━━━ Excerpted text

Question

The measure of $$\angle 1$$ is five less than four times the measure of $$\angle 2 .$$ If $$\angle 1$$ and$$\angle 2$$ form a linear pair, what are their measures?

Answer

**step1 Define a Linear Pair**

When two angles form a linear pair, their measures add up to 180 degrees. This is a fundamental property of angles on a straight line.

$$m\angle 1 + m\angle 2 = 180^\circ$$

**step2 Express the Relationship Between the Angles**

The problem provides a specific relationship between the measures of $$\angle 1$$ and $$\angle 2$$. It states that the measure of $$\angle 1$$ is five less than four times the measure of $$\angle 2$$. We can write this relationship as:

$$m\angle 1 = (4 \times m\angle 2) - 5^\circ$$

**step3 Substitute and Solve for the Measure of Angle 2**

Now, we will substitute the expression for $$m\angle 1$$ from the second step into the equation from the first step. This allows us to create an equation with only one unknown, $$m\angle 2$$, which we can then solve.

━━━━━━
━━━ Data

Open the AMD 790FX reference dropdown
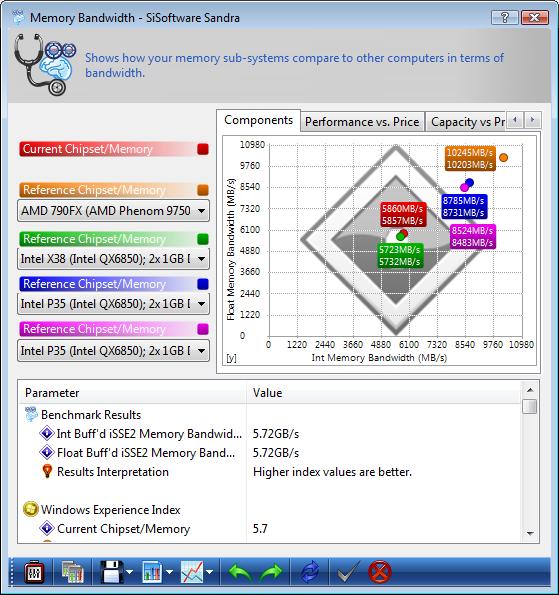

━━━━━━

- Tasks to carry out -
a: List the titles of the numbered steps in the linear-pair angle solution.
b: From the linear-pair angle solution, extract the passage that begins at the words "When two angles" and stops after "can then solve.".

- Outputs by task -
a:
1. Define a Linear Pair
2. Express the Relationship Between the Angles
3. Substitute and Solve for the Measure of Angle 2

b:
When two angles form a linear pair, their measures add up to 180 degrees. This is a fundamental property of angles on a straight line.

$$m\angle 1 + m\angle 2 = 180^\circ$$

**step2 Express the Relationship Between the Angles**

The problem provides a specific relationship between the measures of $$\angle 1$$ and $$\angle 2$$. It states that the measure of $$\angle 1$$ is five less than four times the measure of $$\angle 2$$. We can write this relationship as:

$$m\angle 1 = (4 \times m\angle 2) - 5^\circ$$

**step3 Substitute and Solve for the Measure of Angle 2**

Now, we will substitute the expression for $$m\angle 1$$ from the second step into the equation from the first step. This allows us to create an equation with only one unknown, $$m\angle 2$$, which we can then solve.